The opening track “The Line.Of.Control”, is probably Tea Party at their most contemporary and perfectly poppy and easy on the ear in every way.
But as soon as “The Black Sea”, comes through the soundwaves, you’re greeted, by a very familiar style and sound, that you’ve probably loved about “The Tea Party”... that mysterious, dark, sexy, quasi orchestral fashion in which they weave their musical canvas is quite unmistakable.
“Cypher” is a lot more dominated by strong beats and eastern influences than its predecessor to an almost hypnotic level, with the entire band masterfully churning out their own brand of “Marrock’n’Roll”.
“The Maker” is quite different, as it has an almost Chris De Burgh quality about it, but with a Martin vocal, which is definitely deeper and more resonant, which makes it a bit more “hurt” and biblical.
“Black Roses” has an interesting style and some folklore touches, as it marries some rather unlikely influences, into an uneasy and temporary alliance, for its duration, and it swings between dramatic and slightly humorous, rather nicely.
“Brazil” is very rhythmical, to the point it’s almost going to make you want to make you want to get up and dance and it’s very condemning of the state of things and of how the powers that be, want to “steal” it’s wealth… (which is it agriculture?) One of the “sleeper-hits”...
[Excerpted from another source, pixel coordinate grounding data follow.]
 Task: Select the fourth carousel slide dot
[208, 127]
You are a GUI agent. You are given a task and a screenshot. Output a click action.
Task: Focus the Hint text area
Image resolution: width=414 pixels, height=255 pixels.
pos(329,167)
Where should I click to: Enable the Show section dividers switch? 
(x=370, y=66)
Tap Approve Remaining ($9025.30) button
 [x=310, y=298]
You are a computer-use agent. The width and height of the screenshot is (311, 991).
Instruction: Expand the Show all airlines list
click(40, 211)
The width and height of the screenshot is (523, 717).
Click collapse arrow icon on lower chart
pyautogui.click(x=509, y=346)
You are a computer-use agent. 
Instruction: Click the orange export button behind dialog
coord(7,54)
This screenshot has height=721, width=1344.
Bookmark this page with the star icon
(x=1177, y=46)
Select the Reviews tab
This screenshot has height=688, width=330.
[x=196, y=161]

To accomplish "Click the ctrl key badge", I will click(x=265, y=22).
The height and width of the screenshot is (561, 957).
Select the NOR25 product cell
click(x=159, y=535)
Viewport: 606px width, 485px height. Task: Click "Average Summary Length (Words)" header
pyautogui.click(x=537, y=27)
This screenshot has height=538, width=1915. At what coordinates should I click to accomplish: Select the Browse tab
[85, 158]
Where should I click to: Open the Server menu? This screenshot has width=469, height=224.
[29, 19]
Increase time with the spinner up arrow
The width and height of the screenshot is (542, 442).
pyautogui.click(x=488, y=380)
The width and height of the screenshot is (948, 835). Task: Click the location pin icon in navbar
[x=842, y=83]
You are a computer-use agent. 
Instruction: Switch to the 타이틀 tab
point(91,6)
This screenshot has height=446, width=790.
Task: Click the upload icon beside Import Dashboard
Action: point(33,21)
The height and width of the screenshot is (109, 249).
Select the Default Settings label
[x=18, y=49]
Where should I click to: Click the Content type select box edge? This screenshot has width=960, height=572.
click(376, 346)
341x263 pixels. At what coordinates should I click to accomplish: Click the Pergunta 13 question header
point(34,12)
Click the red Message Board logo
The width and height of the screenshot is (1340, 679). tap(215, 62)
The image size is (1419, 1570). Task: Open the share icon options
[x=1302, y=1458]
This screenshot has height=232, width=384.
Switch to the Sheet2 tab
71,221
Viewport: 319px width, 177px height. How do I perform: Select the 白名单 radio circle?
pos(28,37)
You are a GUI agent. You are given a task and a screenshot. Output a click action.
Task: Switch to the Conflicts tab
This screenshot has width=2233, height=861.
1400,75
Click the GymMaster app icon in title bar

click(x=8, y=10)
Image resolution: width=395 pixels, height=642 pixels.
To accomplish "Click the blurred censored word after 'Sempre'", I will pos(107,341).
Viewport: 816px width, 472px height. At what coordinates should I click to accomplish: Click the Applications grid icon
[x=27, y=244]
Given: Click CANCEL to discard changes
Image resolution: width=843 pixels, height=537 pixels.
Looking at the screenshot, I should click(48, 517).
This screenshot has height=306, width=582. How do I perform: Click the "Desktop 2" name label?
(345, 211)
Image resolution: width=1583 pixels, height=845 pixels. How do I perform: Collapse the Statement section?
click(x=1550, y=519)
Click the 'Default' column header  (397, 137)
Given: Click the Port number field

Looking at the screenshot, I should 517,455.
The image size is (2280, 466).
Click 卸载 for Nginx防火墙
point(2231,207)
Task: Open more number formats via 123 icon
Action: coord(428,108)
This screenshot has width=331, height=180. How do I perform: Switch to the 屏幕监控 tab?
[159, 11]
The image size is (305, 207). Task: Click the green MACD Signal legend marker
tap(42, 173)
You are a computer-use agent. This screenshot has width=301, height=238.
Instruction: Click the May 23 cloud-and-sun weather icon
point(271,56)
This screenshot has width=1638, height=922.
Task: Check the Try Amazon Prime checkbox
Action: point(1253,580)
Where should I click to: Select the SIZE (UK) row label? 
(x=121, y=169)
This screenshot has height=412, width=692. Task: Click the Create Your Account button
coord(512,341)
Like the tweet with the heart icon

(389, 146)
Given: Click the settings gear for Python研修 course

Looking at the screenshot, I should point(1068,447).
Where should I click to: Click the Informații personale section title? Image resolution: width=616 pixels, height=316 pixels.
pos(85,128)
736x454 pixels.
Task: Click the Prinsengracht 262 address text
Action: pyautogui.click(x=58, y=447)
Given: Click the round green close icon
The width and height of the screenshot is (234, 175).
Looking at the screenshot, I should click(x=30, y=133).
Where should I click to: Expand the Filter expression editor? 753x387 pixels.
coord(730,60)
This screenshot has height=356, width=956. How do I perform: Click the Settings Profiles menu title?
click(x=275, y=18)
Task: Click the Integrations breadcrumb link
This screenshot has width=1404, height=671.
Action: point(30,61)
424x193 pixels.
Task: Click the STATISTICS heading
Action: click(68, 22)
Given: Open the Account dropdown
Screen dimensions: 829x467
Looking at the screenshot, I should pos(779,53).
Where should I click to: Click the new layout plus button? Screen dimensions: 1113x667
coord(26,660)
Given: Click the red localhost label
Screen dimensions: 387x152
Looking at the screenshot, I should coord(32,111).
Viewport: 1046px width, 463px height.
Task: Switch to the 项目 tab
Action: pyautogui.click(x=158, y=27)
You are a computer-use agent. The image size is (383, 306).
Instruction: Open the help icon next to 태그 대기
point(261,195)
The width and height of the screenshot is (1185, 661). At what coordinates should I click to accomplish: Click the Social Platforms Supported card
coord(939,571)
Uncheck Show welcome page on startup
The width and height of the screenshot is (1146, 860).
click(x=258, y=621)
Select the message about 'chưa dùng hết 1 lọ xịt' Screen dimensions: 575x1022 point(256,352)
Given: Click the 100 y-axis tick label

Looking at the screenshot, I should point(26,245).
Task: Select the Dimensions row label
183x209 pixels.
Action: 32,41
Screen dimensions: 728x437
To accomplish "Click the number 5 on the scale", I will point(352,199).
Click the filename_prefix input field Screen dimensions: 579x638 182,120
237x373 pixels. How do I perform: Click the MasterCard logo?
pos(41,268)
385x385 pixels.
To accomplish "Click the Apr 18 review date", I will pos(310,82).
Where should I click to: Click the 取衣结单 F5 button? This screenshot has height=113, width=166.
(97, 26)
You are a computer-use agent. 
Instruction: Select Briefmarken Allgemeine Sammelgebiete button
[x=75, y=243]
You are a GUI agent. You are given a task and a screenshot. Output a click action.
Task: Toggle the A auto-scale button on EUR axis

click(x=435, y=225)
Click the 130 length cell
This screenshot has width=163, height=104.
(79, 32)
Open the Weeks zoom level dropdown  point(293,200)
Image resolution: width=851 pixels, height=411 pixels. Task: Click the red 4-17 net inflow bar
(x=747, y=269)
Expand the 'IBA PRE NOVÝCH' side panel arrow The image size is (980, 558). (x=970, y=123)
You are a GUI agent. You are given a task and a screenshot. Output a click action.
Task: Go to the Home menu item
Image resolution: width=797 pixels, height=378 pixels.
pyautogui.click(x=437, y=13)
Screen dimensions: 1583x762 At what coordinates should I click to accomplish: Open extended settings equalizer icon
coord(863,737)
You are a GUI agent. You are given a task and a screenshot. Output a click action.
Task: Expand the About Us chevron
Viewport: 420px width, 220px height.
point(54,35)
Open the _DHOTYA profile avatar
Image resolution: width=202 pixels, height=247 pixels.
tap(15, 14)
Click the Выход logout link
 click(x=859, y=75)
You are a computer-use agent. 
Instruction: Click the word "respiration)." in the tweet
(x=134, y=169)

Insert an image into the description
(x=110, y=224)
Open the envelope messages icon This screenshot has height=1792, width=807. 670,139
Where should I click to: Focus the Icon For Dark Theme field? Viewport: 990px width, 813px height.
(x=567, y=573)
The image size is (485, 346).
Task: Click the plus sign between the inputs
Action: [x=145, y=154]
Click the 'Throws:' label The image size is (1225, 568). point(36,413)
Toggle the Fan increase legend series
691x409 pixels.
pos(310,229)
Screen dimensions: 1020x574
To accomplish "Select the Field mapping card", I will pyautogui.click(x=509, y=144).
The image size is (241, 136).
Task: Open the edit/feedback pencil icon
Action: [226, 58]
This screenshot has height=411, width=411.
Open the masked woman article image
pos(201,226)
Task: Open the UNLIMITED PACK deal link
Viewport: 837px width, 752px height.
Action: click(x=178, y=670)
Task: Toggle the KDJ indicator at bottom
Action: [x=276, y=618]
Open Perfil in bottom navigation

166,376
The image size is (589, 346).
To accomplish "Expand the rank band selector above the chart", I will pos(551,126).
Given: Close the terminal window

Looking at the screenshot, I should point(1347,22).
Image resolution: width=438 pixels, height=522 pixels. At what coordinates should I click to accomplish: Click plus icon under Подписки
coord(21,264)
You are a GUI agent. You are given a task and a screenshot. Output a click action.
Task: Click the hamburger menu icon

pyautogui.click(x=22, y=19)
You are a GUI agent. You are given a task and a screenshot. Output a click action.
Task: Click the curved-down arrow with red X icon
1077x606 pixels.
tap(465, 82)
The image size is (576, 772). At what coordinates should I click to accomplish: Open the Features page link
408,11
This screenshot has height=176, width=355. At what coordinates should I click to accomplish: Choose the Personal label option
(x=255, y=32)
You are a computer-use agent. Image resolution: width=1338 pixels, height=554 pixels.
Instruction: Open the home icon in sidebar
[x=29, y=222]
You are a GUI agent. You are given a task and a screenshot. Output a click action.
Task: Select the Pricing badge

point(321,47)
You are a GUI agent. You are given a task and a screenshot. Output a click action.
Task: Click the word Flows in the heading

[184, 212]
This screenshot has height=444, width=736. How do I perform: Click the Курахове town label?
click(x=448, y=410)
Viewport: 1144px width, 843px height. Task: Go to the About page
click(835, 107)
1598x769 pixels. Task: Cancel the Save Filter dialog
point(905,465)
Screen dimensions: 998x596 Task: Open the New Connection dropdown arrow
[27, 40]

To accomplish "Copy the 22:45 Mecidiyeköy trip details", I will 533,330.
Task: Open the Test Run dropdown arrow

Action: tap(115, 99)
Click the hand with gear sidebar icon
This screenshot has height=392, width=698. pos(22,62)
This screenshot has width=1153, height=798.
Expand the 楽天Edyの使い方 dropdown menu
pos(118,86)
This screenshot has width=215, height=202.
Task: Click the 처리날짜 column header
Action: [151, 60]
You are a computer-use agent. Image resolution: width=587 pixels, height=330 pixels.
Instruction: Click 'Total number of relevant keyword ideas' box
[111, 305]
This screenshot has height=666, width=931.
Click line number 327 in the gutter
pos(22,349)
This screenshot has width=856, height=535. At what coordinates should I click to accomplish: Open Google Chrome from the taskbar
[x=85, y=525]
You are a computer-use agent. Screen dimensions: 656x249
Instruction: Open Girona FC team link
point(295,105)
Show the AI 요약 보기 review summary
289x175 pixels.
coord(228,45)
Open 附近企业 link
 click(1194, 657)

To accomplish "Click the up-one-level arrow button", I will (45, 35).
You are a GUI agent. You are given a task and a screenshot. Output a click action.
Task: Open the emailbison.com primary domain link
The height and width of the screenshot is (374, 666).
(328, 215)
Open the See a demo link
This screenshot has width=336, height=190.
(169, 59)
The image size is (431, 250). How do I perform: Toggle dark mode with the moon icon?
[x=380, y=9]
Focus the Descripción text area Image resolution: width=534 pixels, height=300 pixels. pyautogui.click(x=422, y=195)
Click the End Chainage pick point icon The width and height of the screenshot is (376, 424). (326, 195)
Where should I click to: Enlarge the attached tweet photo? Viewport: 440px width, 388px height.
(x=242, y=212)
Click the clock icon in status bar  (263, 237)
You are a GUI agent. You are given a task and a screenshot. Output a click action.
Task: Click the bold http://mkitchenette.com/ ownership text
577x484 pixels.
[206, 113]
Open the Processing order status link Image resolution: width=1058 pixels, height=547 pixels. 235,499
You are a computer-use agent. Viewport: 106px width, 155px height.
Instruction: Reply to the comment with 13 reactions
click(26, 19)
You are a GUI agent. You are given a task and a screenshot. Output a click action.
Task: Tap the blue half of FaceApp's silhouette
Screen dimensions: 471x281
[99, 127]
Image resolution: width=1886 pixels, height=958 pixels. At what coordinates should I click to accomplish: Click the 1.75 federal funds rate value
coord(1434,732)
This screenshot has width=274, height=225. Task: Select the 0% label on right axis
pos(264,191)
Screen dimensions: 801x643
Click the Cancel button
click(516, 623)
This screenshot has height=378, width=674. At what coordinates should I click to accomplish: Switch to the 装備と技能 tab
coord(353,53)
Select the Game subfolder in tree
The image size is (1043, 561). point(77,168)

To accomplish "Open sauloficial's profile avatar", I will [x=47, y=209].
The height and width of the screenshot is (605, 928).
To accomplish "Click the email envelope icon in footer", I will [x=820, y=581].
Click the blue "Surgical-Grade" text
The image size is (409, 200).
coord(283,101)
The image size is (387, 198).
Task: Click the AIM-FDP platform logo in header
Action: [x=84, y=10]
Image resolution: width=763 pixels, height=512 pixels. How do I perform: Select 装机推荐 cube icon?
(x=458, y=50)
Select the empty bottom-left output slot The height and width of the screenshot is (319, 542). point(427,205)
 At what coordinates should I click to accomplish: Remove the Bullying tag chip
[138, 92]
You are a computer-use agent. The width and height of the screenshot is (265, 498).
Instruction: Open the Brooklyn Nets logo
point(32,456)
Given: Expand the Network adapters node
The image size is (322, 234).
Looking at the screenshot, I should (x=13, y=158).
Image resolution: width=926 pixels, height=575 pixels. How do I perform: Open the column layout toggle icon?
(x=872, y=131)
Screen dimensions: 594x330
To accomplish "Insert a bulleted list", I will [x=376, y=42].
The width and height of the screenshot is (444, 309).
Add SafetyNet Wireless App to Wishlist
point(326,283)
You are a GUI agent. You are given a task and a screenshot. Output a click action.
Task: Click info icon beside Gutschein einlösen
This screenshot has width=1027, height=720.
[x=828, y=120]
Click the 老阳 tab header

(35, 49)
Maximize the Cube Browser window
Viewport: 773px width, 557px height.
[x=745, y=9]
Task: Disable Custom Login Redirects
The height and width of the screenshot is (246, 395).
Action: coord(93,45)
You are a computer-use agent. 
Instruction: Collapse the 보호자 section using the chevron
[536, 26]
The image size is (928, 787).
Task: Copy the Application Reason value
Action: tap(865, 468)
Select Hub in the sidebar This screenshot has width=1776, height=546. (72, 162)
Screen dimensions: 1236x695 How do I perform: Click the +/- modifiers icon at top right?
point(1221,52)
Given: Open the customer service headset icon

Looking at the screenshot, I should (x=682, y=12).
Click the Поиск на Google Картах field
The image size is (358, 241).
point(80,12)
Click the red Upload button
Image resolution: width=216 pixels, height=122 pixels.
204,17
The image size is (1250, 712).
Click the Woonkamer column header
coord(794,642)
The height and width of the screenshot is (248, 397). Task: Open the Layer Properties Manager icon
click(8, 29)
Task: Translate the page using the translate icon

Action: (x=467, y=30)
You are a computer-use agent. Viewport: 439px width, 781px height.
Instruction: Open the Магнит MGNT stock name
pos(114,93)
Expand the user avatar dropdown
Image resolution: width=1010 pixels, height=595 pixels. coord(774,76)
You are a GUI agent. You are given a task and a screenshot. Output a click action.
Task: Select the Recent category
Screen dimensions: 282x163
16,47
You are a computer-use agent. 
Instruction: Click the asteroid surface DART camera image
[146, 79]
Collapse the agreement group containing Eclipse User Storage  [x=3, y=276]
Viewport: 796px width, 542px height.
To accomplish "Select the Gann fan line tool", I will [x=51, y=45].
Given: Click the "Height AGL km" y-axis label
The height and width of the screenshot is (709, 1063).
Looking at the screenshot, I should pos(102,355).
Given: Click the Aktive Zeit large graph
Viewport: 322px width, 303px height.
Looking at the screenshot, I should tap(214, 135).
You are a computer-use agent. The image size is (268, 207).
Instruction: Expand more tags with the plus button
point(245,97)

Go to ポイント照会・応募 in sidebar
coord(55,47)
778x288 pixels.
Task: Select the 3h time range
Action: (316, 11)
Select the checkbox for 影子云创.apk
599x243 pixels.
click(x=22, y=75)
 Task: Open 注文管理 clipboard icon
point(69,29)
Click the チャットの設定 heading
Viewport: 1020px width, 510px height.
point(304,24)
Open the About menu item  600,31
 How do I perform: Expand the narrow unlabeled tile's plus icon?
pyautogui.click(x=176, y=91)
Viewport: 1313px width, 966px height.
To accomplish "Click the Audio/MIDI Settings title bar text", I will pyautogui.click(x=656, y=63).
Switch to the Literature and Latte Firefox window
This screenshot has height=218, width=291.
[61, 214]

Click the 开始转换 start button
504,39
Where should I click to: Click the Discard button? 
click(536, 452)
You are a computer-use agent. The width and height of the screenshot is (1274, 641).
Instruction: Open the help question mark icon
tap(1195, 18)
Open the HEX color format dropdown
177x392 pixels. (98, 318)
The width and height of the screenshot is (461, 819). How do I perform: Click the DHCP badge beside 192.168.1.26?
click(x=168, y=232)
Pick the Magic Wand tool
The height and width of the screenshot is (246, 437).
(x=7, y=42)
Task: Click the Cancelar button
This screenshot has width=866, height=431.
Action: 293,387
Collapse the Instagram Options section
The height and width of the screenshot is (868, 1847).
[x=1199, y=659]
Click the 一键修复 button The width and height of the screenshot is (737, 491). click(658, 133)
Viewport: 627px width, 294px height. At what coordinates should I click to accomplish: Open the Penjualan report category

“The 11th Hour” is in contrast vastly different and very urban, with a bit of an 80s Bowie vibe.
“Submission” is also similar with more gothic/electronic elements thrown into the mix.
The following “The Cass Corridor” is a bit of simple sounding rock n roll, that has some swagger, but other than a nice idea, seems to be somewhat one dimensional.
Thankfully the rather “epic” “Water’s on Fire”, comes to the rescue, it might not really ever erupt into something tremendously big, but its sublime melodies, will easily take you back to the 90s.
Furthermore, the title track “The Ocean at the End” even if it can be described as slightly lethargic, is also magically, mystical and heart achingly beautiful so… it’s eight plus minutes pass without notice.
Last but not least there’s a very “drone-y” “dopey” piece entitled “Into the Unknown” that must have Theremin and shit, going on, because it’s rather formless and free flowing and all over the place, but interesting nonetheless! Mind-fu(n)ck!
Well with all of the members – not so many of them, being a trio, playing a whole load of instruments, this is another very interesting album that certainly lives up to their name and their reputation. I think the world’s a slightly better place with this bunch, together and making music than it was without them, at least artistically speaking. And fans of the band will not be disappointed at all with this. Ehm for first timers, if you like what you hear, which could be described as a bit of The Cult’s quietest moments, mixed with a bit of Zeppelin – when Plant wasn’t acting like a golden god with influences of world music all over – go right ahead, although checking out the bands earliest works might be a better idea/starting point.